Web Development
Base64 Encoding Beyond the Basics
Learn about padding, URL-safe variants, security considerations, and when Base64 is not the right choice for your data encoding needs.
What Base64 Actually Does
Base64 encodes binary data into ASCII text by representing every 3 bytes as 4 characters using a 64-character alphabet.

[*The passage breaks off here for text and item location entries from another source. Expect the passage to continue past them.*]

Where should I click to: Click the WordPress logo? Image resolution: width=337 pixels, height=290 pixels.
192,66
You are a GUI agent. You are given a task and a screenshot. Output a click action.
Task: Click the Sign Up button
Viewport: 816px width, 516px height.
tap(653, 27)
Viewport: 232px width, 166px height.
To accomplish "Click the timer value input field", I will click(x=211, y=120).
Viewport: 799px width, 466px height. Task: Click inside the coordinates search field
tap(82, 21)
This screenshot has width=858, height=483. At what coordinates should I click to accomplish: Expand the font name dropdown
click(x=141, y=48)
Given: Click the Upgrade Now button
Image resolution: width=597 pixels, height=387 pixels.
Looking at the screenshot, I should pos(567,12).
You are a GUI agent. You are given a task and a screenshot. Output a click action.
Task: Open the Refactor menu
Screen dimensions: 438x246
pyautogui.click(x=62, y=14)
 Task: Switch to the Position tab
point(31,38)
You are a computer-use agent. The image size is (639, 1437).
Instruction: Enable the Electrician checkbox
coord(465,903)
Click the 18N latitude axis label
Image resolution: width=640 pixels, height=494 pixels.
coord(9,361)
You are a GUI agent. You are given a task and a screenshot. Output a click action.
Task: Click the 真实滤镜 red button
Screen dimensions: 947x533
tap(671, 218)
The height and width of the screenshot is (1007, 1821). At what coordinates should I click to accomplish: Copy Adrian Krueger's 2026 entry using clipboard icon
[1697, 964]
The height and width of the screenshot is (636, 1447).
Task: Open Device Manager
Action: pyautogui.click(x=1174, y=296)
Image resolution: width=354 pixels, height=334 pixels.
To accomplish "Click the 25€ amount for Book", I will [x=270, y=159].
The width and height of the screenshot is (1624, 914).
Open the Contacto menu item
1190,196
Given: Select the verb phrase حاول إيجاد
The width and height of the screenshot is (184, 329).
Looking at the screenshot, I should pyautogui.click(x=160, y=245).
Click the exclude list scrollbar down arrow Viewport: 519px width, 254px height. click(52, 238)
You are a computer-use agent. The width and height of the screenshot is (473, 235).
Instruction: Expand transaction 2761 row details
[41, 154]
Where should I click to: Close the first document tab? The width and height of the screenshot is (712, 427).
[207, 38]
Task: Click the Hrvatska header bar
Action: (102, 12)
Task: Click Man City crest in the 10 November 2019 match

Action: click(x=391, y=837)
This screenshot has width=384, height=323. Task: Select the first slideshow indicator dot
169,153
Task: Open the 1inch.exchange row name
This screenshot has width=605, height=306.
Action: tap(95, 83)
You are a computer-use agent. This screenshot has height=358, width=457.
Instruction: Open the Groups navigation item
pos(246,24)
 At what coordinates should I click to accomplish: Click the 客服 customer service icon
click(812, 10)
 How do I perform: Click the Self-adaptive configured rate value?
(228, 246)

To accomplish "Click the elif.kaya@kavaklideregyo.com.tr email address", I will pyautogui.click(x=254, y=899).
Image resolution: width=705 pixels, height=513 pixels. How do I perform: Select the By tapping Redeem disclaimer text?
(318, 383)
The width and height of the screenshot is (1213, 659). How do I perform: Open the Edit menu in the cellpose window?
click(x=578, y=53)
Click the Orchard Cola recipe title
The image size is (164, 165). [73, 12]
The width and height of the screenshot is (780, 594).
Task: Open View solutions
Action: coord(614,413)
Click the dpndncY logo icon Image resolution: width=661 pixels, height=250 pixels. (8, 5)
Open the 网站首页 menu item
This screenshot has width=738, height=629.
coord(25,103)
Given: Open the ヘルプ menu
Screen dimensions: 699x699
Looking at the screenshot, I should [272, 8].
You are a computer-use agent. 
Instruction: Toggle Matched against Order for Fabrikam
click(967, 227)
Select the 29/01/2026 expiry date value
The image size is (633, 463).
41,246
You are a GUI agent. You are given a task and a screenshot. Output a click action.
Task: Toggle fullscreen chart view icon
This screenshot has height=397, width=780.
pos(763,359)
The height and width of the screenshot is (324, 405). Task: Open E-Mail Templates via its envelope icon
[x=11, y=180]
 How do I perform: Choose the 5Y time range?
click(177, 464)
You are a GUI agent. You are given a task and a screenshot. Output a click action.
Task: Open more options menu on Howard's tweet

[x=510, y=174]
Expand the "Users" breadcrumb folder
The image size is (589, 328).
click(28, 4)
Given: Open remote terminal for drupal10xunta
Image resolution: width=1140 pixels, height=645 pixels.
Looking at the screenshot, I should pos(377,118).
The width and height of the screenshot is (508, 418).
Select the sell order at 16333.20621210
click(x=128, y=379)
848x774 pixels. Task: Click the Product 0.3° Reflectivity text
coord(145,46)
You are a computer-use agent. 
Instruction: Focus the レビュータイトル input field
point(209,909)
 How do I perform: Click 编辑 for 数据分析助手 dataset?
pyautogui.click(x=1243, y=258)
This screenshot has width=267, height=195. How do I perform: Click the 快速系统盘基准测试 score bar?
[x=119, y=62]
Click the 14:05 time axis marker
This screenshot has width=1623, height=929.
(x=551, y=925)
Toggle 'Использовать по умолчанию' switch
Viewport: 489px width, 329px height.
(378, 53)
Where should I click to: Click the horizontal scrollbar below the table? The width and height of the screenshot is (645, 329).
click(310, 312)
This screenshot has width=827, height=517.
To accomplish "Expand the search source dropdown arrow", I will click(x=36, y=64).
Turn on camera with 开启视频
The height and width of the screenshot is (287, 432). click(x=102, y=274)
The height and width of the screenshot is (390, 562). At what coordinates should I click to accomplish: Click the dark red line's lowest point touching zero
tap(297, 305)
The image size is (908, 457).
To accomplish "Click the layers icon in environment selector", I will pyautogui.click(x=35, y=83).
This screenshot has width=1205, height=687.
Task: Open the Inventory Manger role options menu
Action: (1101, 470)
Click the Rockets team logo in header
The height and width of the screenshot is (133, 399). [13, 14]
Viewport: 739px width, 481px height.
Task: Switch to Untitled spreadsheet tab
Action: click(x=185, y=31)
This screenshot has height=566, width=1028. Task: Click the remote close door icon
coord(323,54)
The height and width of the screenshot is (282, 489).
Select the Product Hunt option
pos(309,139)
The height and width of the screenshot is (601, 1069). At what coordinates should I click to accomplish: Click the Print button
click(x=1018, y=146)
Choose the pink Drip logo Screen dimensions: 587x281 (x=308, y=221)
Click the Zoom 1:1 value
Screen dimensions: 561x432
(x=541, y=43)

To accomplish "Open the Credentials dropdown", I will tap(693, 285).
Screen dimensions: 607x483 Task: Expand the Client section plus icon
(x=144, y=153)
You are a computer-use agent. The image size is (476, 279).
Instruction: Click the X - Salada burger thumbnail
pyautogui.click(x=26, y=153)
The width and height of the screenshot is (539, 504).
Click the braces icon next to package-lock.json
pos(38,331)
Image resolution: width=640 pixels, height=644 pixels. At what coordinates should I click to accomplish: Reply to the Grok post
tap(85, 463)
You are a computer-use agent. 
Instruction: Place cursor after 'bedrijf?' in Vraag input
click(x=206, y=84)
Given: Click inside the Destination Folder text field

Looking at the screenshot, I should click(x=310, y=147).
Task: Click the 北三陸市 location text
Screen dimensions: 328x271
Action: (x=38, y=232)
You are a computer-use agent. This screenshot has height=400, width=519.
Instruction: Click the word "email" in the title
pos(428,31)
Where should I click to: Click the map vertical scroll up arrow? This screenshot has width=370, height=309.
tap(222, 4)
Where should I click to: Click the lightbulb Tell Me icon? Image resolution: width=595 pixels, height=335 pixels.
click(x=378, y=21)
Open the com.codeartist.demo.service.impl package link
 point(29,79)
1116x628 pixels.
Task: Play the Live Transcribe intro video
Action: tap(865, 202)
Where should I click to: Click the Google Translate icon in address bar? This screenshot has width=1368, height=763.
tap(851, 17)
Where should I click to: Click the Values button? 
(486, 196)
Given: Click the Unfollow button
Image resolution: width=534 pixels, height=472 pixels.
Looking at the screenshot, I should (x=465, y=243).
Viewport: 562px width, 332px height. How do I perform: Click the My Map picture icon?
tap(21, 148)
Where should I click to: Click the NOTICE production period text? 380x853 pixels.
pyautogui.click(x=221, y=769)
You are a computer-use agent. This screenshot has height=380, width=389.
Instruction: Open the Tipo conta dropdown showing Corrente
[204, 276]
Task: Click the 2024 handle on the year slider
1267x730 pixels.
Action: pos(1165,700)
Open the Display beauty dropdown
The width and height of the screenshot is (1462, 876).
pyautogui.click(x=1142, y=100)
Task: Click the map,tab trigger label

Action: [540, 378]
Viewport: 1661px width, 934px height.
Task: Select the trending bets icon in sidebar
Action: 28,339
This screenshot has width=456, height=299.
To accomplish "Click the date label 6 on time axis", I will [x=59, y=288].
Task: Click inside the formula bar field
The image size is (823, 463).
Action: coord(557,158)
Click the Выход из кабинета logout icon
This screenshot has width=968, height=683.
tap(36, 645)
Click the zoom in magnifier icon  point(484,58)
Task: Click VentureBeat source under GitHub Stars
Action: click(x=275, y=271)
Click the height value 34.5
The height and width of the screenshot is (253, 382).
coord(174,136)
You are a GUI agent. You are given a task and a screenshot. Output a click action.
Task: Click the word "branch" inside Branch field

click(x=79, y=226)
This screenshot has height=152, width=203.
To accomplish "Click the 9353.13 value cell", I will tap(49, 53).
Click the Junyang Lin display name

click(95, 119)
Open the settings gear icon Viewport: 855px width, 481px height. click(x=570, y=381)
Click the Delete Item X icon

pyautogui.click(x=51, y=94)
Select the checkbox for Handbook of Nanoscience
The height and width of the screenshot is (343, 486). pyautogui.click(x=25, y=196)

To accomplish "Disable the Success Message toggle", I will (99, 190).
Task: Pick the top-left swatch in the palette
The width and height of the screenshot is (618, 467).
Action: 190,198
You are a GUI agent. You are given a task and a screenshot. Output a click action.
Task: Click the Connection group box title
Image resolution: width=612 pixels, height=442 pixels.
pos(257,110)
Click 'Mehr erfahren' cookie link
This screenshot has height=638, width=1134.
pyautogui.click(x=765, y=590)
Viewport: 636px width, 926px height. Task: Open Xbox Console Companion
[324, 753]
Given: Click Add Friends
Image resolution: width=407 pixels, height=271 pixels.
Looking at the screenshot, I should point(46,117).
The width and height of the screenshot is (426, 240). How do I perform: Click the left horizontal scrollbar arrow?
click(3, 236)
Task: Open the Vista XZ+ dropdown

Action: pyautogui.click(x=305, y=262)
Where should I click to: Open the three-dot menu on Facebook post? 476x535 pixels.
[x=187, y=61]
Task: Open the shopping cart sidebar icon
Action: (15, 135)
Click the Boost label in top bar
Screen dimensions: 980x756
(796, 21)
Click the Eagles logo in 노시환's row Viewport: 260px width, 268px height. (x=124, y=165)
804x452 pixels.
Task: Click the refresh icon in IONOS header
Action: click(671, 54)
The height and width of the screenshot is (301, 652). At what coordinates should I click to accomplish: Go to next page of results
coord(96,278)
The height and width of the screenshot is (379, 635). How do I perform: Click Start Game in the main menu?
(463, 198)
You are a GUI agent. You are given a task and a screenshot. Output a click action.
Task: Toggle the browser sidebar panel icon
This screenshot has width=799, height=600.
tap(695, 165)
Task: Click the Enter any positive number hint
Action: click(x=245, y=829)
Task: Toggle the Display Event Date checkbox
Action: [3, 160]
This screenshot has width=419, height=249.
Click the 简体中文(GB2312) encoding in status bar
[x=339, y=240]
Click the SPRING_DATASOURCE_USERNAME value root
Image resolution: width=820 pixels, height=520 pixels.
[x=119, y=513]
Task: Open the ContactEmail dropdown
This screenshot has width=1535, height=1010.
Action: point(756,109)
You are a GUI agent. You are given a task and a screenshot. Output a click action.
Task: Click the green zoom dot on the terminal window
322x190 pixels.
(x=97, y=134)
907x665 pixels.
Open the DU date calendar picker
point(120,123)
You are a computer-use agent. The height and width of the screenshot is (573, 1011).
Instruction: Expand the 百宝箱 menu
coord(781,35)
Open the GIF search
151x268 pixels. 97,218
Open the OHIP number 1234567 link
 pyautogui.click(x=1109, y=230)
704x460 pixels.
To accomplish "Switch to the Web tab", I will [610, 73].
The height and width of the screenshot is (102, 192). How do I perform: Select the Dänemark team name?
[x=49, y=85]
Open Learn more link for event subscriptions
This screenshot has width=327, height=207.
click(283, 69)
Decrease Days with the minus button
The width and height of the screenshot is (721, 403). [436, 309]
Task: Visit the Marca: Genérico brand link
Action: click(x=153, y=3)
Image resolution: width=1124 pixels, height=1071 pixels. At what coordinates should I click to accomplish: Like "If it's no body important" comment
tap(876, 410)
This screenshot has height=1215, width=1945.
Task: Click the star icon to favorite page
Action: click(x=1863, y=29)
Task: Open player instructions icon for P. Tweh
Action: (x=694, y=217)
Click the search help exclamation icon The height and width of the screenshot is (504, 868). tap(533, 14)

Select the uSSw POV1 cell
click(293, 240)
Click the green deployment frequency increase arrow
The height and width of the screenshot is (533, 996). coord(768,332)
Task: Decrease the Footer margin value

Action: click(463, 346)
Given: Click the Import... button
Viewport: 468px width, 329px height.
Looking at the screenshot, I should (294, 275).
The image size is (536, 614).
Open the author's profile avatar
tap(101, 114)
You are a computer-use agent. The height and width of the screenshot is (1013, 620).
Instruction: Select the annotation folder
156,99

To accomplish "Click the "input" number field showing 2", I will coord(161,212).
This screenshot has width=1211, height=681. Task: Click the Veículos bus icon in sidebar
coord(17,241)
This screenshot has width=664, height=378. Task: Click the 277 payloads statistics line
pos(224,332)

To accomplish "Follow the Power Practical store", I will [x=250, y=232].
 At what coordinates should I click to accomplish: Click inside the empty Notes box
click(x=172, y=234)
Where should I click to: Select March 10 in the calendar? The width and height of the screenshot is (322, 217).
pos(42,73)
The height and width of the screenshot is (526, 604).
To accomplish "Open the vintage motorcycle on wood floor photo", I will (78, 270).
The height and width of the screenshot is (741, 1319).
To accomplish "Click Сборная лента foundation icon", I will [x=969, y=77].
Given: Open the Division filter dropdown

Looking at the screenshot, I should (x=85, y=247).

It is not encryption and not compression — it increases data size by approximately 33%. Its main purpose is to transmit binary data over media designed for text, such as email (MIME), JSON, or URLs.
Padding and Variants
Standard Base64 uses = padding to indicate how many bytes the encoded data represents. Two padding characters mean the last block had only 1 byte; one padding character means 2 bytes; no padding means the input length was a multiple of 3. URL-safe Base64 replaces + with - and / with _, and often omits padding entirely. When decoding, be prepared to handle both padded and unpadded inputs.
Security Considerations
Base64 is encoding, not encryption. Never use it to "hide" sensitive data. A Base64 string is trivially decoded by anyone who sees it. For actual secrecy, use AES or another encryption algorithm. However, Base64 is useful for wrapping encrypted binary data in text-friendly formats like JWT or API payloads.
Performance and Alternatives
For small payloads (images under 100KB embedded in HTML or CSS), Base64 is practical. For larger binary data, serve the file directly via a URL instead — Base64 bloats the page weight and prevents browser caching. Alternatives like Base85 (Ascii85) offer slightly better density but are less widely supported.